Binary Analysis
Tools for exploring and reverse engineering binary files, firmware, and unknown data.
When to Use This Skill
| Use this skill when... | Use rg-code-search instead when... |
|---|---|
| Identifying unknown or non-text file types (file, xxd) | Searching tracked source files for a regex |
| Extracting strings or symbols from compiled binaries / firmware | Auditing a repo's text-encoded files for hardcoded patterns |
| Inspecting raw hex layout of an ELF, Mach-O, or .bin blob | The input is human-readable code or markdown |
| Use this skill when... | Use jq-json-processing instead when... |
|---|---|
| Reverse-engineering an opaque binary format | The data is already structured JSON awaiting transformation |
| Hunting embedded files with binwalk -e | A field needs extraction from a parsed JSON payload |
Quick Reference
| Tool | Purpose | Install |
|------|---------|---------|
| strings | Extract printable text from binaries | Built-in (binutils) |
| binwalk | Firmware analysis, file extraction | pip install binwalk or cargo install binwalk |
| hexdump | Hex/ASCII dump | Built-in |
| xxd | Hex dump with reverse capability | Built-in (vim) |
| file | Identify file type | Built-in |
strings - Extract Text from Binaries
Find human-readable strings embedded in binary files.
# Basic usage - find all printable strings (min 4 chars)
strings binary_file
# Set minimum string length
strings -n 10 binary_file # Only strings >= 10 chars
# Show file offset of each string
strings -t x binary_file # Hex offset
strings -t d binary_file # Decimal offset
# Search for specific patterns
strings binary_file | grep -i password
strings binary_file | grep -E 'https?://'
strings binary_file | grep -i api_key
# Wide character strings (UTF-16)
strings -e l binary_file # Little-endian 16-bit
strings -e b binary_file # Big-endian 16-bit
strings -e L binary_file # Little-endian 32-bit
# Scan entire file (not just initialized data sections)
strings -a binary_file
Common discoveries with strings:
- Hardcoded credentials, API keys
- URLs and endpoints
- Error messages (hints at functionality)
- Library versions
- Debug symbols and function names
- Configuration paths
binwalk - Firmware Analysis
Identify and extract embedded files, analyze entropy, find hidden data.

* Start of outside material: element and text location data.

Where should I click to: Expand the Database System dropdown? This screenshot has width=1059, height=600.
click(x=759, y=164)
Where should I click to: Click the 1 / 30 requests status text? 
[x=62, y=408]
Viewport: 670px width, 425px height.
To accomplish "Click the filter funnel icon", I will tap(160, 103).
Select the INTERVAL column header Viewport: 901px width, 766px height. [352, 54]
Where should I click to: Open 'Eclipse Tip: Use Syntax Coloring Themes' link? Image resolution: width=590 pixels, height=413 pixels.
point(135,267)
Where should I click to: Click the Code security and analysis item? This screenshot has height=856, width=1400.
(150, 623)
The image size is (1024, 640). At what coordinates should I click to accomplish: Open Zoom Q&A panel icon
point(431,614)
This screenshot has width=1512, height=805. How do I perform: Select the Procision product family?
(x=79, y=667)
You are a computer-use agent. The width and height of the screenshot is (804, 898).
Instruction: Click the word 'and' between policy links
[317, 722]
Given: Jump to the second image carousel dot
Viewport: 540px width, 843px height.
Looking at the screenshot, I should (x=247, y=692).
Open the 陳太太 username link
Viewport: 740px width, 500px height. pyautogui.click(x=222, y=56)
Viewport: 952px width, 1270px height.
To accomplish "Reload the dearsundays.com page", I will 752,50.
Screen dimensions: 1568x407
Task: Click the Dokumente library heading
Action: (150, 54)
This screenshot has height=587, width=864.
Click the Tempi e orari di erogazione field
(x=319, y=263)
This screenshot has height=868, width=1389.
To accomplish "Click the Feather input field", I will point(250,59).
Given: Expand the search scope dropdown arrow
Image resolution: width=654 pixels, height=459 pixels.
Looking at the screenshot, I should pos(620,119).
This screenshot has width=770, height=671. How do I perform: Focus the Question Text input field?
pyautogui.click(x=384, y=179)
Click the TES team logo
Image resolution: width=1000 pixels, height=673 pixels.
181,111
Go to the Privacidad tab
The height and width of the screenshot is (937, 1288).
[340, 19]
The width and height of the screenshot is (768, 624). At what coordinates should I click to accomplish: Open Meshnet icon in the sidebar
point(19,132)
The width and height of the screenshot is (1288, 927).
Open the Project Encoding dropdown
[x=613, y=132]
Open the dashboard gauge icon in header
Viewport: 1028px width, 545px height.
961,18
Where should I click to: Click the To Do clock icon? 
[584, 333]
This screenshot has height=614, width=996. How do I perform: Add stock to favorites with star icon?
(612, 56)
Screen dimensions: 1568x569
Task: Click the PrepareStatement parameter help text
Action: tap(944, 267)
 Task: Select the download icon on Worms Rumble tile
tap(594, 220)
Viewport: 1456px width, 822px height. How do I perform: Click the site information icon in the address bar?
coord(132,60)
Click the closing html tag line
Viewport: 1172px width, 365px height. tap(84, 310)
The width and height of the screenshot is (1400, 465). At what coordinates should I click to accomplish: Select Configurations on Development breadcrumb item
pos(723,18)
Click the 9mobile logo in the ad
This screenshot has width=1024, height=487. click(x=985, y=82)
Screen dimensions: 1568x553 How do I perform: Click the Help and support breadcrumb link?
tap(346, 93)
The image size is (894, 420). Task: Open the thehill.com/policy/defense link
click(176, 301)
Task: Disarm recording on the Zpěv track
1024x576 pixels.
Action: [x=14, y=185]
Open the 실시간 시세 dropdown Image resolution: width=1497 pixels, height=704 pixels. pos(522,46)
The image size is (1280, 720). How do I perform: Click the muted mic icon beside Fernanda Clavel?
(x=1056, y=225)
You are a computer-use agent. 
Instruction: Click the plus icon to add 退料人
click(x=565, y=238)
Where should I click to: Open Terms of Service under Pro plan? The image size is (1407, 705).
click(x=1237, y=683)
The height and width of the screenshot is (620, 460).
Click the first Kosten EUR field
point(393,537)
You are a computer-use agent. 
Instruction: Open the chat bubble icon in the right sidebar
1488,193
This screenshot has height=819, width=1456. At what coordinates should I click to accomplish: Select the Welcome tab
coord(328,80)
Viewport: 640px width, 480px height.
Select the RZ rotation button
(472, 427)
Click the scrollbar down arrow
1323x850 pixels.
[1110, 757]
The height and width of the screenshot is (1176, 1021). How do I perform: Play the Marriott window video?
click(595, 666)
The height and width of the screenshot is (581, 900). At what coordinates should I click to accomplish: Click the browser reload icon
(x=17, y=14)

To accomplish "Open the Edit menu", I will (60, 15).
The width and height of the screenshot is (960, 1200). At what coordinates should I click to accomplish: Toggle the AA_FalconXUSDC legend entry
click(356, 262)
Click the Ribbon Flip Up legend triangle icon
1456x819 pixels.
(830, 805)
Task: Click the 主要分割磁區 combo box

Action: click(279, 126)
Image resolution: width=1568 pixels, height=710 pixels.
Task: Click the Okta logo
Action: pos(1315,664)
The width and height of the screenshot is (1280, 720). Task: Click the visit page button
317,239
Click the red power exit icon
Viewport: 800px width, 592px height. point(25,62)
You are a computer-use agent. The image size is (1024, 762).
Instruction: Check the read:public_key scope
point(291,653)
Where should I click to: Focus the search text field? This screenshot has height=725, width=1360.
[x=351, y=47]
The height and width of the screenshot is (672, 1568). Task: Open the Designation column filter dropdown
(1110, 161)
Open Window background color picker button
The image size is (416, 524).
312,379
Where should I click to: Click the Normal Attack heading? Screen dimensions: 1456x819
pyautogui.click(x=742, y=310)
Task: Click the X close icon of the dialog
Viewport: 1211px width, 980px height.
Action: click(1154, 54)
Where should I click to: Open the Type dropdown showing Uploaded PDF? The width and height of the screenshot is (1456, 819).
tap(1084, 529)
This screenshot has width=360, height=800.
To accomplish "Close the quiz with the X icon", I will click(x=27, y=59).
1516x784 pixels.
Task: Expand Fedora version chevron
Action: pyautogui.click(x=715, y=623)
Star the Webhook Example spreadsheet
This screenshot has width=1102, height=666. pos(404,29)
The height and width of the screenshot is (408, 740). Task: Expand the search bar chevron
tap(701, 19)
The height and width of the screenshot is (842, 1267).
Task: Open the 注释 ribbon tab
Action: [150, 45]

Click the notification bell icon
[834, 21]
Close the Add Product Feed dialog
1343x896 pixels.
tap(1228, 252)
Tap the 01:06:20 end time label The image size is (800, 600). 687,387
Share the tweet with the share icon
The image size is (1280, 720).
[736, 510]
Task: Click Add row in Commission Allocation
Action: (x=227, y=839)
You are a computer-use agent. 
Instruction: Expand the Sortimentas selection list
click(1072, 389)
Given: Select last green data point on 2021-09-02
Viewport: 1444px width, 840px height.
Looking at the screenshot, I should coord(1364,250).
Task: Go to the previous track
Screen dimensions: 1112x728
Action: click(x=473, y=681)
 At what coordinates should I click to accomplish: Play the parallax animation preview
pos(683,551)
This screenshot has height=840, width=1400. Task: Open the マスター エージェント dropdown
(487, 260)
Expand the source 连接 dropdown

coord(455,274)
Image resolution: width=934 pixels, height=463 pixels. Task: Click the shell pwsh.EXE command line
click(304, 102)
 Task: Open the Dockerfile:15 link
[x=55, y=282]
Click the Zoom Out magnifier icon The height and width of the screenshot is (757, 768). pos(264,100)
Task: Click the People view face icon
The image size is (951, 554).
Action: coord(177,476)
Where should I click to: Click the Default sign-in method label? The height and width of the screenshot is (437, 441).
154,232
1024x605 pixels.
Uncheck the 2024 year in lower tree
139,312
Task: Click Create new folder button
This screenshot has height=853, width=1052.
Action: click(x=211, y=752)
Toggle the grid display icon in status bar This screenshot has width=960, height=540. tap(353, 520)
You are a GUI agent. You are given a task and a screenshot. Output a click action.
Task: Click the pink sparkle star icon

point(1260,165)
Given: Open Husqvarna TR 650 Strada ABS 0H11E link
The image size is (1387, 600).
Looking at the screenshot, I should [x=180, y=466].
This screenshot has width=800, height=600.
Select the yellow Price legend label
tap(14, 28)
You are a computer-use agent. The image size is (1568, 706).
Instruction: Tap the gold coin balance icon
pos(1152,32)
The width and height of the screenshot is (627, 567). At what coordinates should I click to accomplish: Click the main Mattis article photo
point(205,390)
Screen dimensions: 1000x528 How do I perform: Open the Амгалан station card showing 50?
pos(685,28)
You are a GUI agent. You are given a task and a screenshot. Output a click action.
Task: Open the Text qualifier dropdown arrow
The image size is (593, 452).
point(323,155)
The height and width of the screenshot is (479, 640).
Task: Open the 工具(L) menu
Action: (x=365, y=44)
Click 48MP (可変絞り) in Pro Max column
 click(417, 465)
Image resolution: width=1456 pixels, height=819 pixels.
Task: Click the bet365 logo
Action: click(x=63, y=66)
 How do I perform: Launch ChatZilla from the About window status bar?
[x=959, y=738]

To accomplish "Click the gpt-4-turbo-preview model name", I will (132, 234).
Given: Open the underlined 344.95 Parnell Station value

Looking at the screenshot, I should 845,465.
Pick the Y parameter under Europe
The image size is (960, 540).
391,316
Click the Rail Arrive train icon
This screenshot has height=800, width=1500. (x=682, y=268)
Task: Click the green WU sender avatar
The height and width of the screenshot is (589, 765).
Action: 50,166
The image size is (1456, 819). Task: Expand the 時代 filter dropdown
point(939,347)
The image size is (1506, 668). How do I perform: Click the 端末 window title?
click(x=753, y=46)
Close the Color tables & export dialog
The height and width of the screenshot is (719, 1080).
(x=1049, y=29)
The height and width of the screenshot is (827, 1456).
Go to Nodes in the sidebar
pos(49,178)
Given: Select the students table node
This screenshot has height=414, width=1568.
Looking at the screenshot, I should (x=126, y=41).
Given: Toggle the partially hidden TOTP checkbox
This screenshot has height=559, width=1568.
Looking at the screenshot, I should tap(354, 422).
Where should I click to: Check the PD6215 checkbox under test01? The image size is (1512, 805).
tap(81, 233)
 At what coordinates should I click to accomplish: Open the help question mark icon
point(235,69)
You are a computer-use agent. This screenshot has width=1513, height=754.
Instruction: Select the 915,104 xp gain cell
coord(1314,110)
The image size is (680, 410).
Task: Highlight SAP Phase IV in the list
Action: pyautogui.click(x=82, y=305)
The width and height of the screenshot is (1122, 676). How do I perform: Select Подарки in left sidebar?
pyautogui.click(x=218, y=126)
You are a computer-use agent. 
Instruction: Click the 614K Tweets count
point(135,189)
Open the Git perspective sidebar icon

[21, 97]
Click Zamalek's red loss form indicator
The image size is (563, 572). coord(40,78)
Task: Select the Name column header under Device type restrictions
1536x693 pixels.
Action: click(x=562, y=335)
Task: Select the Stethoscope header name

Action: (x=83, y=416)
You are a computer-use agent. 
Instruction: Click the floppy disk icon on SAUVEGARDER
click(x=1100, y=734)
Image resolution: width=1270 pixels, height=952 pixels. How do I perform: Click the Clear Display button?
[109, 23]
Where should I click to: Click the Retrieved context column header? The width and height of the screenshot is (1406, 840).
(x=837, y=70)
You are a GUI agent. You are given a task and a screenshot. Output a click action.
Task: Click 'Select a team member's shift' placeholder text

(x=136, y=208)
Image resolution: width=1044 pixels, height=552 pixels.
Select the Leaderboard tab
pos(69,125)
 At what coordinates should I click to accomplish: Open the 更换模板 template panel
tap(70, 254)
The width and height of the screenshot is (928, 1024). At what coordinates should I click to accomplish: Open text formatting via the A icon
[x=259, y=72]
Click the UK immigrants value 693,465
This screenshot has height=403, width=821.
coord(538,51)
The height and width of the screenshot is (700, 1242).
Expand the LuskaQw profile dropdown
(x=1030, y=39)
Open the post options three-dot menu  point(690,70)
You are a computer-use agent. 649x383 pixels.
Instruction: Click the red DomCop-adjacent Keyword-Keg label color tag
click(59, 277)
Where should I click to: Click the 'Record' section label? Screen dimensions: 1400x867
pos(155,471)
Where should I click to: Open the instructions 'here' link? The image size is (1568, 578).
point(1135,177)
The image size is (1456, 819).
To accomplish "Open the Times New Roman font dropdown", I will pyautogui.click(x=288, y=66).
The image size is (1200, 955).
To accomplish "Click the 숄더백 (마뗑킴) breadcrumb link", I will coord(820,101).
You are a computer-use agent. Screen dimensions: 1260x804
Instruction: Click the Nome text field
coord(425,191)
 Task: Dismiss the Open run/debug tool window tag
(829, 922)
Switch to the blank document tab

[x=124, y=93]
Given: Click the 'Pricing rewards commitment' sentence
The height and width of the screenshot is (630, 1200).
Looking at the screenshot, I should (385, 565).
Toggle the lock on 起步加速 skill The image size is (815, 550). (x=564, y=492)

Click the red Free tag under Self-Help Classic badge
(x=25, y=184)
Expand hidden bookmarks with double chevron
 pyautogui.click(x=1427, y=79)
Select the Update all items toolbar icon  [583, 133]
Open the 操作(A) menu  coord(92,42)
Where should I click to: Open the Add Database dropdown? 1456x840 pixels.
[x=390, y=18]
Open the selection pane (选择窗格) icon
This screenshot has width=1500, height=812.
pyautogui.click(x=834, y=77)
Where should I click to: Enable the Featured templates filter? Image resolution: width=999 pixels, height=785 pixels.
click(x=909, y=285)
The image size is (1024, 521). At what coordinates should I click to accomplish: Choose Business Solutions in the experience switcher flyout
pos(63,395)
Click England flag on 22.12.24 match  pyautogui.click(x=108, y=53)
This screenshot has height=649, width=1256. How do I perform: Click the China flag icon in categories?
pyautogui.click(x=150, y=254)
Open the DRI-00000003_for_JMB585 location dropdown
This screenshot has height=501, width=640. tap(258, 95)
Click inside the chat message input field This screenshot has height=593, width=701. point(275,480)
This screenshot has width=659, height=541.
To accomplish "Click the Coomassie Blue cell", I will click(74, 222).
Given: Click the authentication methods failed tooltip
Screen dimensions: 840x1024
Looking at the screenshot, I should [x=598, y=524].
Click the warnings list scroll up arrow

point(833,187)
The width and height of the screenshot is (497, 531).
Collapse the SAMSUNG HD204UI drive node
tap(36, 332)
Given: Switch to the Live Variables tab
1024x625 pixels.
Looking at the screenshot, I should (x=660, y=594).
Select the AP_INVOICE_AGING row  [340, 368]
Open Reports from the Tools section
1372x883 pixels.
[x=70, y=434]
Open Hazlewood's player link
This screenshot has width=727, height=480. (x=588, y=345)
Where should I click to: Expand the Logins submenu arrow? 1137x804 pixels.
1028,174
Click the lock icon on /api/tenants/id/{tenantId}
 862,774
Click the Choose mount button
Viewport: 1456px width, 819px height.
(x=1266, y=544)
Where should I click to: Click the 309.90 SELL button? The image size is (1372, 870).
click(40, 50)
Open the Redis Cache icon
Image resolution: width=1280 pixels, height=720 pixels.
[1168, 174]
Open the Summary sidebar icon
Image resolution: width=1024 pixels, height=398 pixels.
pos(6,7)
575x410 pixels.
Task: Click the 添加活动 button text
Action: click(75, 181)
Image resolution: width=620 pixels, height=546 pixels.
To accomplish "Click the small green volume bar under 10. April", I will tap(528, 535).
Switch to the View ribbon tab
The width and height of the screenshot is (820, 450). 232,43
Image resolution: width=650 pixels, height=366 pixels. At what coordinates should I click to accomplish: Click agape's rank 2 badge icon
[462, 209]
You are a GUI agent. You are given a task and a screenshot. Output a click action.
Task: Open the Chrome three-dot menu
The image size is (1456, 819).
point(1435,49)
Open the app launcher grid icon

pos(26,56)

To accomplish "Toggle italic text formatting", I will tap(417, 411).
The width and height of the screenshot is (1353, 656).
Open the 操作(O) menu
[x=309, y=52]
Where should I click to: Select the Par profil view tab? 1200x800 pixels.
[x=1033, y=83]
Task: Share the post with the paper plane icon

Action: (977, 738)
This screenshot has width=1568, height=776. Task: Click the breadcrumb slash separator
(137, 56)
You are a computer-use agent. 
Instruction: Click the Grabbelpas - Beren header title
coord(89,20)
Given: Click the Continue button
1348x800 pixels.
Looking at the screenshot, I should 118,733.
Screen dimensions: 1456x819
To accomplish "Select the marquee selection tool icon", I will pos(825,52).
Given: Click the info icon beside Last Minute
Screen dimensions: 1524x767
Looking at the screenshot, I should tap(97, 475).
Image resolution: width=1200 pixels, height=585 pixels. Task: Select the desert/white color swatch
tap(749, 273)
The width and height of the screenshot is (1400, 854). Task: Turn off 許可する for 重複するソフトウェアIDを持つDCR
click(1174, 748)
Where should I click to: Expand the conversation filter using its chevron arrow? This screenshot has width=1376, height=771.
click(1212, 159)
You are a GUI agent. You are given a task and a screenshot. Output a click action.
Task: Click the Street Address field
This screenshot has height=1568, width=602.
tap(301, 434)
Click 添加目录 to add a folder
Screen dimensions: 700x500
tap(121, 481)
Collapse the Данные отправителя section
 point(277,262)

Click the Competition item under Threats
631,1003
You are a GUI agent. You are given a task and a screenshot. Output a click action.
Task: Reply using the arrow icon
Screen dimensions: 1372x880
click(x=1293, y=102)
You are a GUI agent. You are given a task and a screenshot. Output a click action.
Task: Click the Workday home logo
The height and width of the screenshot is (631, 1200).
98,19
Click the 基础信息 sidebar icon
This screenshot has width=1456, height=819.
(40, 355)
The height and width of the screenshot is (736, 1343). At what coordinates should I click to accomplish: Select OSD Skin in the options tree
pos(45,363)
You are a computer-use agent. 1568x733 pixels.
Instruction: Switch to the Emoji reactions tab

# Signature scan - identify embedded files/data
binwalk firmware.bin
# Extract all identified files
binwalk -e firmware.bin # Extract to _firmware.bin.extracted/
binwalk --extract firmware.bin # Same as -e
# Recursive extraction (extract files within extracted files)
binwalk -Me firmware.bin
# Entropy analysis - find compressed/encrypted regions
binwalk -E firmware.bin # Generate entropy graph
binwalk --entropy firmware.bin
# Opcode analysis - identify CPU architecture
binwalk -A firmware.bin
binwalk --opcodes firmware.bin
# Raw byte extraction at offset
binwalk --dd='type:extension' firmware.bin
# Specific signature types
binwalk --signature firmware.bin # File signatures only
binwalk --raw='\\x1f\\x8b' firmware.bin # Search for gzip magic bytes
binwalk output interpretation:
DECIMAL HEXADECIMAL DESCRIPTION
--------------------------------------------------------------------------------
0 0x0 TRX firmware header
28 0x1C LZMA compressed data
1835008 0x1C0000 Squashfs filesystem, little endian
hexdump / xxd - Raw Hex Analysis
# Hex + ASCII dump
hexdump -C binary_file
xxd binary_file
# Dump specific byte range
xxd -s 0x100 -l 256 binary_file # 256 bytes starting at offset 0x100
# Just hex, no ASCII
hexdump -v -e '/1 "%02x "' binary_file
# Create hex dump that can be reversed
xxd binary_file > hex.txt
xxd -r hex.txt > reconstructed_binary
# Find specific bytes
xxd binary_file | grep "504b" # Look for PK (ZIP signature)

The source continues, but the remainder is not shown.